Steven Spielberg cast massive movie stars in Robin Williams, Dustin Hoffman and Julia Roberts for 1991’s Hook, made one of the most expensive movies in film history at the time, and the final product was still considered something of a box office disappointment. It’s since grown into a cult classic (RUFIO!), but Disney is in the immediate blockbuster business, not the wait-and-see industry.
Disney’s 2002 animated sequel Peter Pan: Return to Neverland, was a blatant cash grab that turned a profit, but also the stomachs of Pan purists in the process. Universal’s 2003 attempt, Peter Pan, was credited with a more adult approach to the material, but ultimately lost the studio a bundle of money. WB’s 2016 at-bat, Pan, was panned by critics and audiences alike as an indecipherable mess that also failed to outgross its $150 million budget. Even Searchlight Pictures’ reimagining Wendy, from Beasts of the Southern Wild director Benh Zeitlin, was met with the exasperation of unfulfilled potential.
In a vacuum, past efforts don’t much matter to the success or failure of future endeavors. But Hollywood doesn’t exist in a self-contained vortex of potential success. We have years of examples in which audience preference suggests that the mere existence of a once powerful title is not enough to automatically claim actual engagement. Disney should know this better than anyone else as live-action versions of Dumbo, The Nutcracker, Tarzan and Christopher Robin have all struggled critically, commercially or both.

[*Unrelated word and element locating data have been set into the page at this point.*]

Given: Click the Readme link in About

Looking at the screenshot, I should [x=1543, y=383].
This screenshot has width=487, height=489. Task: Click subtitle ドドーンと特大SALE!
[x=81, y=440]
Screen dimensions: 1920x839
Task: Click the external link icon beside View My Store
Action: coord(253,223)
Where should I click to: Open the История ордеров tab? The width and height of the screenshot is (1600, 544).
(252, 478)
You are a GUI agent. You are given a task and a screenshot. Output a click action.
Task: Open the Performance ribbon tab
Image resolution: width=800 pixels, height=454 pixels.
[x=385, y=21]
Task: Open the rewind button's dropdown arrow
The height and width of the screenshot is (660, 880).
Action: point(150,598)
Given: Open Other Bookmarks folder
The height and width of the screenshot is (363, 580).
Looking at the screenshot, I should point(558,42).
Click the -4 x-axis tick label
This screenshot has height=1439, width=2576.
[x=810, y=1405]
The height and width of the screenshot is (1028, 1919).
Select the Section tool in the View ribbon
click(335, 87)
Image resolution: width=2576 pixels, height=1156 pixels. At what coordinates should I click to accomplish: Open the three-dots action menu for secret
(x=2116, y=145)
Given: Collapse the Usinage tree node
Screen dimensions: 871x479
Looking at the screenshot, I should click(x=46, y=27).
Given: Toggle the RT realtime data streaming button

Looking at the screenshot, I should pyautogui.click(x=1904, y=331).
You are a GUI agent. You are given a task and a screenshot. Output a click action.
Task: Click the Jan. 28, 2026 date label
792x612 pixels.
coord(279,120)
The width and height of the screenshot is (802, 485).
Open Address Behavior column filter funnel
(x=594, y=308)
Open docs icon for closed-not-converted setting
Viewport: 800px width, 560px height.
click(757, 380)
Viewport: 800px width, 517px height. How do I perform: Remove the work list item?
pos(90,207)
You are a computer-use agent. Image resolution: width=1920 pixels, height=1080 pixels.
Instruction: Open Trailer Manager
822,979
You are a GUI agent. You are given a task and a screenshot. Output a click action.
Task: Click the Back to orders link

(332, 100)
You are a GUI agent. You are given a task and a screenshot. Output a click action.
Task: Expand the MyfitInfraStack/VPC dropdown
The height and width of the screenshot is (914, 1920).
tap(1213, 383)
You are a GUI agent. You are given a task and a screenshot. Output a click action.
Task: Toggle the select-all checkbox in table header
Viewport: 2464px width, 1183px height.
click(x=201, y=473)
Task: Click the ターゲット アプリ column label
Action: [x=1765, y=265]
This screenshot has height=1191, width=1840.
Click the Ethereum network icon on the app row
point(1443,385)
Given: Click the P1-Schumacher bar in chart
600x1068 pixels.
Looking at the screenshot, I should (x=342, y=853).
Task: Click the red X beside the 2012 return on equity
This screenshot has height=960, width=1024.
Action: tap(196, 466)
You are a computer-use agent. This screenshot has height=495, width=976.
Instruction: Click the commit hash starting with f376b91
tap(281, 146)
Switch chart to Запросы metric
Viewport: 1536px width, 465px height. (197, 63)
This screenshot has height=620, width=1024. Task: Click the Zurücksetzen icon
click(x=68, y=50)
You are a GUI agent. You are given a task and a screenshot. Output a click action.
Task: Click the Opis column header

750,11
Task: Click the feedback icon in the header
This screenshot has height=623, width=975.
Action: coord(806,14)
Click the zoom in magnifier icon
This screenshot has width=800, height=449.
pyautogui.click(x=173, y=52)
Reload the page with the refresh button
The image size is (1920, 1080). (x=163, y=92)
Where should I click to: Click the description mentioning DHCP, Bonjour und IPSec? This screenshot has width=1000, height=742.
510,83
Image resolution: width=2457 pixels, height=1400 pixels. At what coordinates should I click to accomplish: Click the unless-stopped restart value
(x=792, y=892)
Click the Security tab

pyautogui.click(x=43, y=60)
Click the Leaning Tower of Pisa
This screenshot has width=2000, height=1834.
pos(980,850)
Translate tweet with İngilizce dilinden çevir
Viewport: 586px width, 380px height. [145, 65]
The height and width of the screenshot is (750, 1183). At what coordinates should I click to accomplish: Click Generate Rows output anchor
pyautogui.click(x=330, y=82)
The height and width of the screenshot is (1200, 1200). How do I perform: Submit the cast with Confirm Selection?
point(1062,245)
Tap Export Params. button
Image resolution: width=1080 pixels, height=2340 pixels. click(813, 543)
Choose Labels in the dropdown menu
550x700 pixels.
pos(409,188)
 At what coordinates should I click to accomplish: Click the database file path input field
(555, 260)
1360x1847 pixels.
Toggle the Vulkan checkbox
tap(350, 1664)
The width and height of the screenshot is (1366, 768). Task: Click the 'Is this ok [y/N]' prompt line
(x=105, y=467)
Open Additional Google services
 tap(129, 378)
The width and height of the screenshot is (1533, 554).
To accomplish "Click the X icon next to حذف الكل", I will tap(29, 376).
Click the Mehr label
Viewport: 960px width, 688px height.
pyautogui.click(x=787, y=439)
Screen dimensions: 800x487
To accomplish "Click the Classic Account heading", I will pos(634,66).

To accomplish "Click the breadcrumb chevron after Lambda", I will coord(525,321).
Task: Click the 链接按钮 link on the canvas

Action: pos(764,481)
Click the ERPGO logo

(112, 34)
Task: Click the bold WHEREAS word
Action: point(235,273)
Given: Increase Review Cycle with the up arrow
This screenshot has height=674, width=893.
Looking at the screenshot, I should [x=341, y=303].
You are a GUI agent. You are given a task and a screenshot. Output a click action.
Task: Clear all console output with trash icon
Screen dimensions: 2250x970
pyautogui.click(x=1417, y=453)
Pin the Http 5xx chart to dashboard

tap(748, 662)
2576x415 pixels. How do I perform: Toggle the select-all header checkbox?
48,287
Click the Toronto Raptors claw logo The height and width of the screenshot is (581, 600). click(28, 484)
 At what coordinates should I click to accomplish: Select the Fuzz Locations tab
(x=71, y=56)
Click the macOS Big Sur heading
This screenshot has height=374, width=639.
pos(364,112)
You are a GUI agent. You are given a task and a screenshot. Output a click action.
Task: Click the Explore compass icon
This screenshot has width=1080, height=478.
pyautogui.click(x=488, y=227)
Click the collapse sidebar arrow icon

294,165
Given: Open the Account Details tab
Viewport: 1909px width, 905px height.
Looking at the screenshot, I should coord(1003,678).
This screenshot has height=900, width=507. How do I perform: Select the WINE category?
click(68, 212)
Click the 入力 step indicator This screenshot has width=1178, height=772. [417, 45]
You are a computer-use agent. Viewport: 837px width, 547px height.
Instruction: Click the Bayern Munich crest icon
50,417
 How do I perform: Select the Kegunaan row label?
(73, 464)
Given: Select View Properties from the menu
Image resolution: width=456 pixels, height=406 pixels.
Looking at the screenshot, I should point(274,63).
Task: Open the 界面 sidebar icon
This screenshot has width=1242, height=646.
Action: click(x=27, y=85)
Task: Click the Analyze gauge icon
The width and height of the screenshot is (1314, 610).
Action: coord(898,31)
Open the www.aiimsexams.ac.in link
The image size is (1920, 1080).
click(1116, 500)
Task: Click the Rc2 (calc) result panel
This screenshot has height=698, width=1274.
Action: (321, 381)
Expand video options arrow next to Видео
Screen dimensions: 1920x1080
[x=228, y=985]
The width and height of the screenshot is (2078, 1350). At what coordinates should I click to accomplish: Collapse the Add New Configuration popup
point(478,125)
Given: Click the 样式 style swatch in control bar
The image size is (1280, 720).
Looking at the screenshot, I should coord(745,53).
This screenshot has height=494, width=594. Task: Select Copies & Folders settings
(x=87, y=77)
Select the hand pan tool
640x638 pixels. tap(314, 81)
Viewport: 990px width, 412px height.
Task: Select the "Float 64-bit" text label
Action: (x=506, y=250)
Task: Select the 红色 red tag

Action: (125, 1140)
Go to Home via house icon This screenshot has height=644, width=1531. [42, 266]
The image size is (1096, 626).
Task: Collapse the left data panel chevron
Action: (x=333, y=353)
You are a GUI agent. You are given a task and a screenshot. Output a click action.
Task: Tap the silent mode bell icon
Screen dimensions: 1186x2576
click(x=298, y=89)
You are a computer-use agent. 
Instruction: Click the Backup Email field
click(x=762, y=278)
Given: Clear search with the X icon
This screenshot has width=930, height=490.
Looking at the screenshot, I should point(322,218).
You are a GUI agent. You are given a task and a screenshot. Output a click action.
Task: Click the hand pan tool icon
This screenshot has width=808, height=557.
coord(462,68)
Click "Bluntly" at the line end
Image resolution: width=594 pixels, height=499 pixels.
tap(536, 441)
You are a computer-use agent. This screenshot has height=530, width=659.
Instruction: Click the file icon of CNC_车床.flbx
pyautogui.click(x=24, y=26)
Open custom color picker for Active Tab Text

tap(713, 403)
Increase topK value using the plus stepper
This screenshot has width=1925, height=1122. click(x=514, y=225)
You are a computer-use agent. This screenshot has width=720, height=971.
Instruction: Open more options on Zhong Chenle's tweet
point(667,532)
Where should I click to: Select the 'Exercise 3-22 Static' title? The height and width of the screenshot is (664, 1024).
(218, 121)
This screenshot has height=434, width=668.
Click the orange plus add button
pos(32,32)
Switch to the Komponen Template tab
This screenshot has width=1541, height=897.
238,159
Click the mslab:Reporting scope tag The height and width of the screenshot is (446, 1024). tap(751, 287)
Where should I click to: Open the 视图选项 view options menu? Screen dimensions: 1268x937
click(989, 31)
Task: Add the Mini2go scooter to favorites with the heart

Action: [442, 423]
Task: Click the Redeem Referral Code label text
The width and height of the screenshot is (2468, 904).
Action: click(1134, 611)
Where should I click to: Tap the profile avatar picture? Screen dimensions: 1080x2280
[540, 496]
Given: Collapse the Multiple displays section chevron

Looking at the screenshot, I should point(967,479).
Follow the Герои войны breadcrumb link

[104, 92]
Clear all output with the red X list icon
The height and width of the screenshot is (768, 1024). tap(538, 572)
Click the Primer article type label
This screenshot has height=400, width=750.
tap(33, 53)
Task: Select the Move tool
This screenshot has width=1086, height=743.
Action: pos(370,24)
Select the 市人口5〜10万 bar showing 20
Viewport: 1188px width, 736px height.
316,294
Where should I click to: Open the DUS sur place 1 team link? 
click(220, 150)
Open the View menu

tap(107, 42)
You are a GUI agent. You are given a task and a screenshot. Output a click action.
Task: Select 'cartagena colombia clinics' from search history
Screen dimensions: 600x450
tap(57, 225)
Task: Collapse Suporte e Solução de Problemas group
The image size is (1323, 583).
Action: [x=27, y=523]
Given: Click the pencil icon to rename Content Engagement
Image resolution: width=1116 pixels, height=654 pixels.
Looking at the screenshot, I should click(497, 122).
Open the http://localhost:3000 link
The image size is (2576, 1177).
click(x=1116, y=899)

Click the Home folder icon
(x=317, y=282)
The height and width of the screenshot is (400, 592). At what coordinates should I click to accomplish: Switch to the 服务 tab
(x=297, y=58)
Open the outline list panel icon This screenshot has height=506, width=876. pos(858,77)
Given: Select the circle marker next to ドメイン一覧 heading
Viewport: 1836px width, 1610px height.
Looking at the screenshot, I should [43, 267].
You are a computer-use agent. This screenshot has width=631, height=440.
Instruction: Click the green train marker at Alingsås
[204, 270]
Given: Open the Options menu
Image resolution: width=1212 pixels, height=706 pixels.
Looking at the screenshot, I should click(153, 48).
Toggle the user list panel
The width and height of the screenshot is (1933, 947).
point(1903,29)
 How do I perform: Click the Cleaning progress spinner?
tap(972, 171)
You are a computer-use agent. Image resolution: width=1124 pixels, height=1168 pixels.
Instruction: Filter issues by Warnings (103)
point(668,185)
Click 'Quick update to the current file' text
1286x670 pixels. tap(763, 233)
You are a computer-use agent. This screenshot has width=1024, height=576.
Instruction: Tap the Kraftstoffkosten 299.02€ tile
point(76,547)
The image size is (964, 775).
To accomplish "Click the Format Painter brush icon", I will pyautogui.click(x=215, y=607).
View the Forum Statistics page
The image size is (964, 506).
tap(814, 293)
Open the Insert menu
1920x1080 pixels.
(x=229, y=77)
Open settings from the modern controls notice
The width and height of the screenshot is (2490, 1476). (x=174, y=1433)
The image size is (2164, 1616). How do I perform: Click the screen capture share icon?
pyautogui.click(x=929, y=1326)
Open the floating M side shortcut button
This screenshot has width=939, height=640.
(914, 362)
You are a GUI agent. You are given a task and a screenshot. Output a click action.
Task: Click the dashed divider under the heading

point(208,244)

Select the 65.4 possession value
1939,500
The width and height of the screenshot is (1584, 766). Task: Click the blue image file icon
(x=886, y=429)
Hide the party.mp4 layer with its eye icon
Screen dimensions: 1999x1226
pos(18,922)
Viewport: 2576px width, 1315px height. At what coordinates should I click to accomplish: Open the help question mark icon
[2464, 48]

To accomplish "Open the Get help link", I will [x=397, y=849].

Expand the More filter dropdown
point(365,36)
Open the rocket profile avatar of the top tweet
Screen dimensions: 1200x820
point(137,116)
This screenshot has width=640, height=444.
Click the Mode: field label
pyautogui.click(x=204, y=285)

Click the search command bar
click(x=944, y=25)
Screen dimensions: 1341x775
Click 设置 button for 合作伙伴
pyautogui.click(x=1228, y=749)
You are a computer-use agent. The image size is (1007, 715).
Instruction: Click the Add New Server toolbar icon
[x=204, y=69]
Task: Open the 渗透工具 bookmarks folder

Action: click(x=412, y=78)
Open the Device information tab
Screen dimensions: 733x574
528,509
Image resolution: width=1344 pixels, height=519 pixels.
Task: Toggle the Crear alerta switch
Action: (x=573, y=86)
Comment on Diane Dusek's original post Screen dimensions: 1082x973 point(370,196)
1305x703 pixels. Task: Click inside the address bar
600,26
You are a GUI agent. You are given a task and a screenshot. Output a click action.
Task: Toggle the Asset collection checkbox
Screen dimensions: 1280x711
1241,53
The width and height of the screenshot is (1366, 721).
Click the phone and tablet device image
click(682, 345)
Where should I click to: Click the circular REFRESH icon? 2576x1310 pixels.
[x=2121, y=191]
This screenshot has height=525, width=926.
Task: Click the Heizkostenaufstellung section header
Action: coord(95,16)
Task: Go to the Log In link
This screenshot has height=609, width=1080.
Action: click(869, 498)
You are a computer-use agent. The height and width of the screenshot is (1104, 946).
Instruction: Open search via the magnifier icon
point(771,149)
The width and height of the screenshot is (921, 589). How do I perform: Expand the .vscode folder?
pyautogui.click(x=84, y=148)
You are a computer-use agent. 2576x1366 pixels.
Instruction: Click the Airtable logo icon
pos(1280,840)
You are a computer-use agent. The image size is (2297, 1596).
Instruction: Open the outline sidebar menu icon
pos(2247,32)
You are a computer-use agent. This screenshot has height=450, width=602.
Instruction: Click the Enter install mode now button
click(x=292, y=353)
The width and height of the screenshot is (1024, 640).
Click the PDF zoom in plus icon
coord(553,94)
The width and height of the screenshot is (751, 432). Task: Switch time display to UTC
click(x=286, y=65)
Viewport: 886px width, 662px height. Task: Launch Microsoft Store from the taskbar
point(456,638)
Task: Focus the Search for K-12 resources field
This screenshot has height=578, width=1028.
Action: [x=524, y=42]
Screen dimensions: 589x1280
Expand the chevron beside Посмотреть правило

This is the same studio that turned live-action remakes of Alice in Wonderland, Beauty and the Beast, Aladdin and The Lion King into $1 billion-plus hits. It’s more than understandable how a studio executive can look at the overall track record of massive success and take a swing at Peter Pan. But at what point does Disney’s relentless remake strategy ground ashore against the bedrock of history? Not all IP is created equal in the eyes of audiences.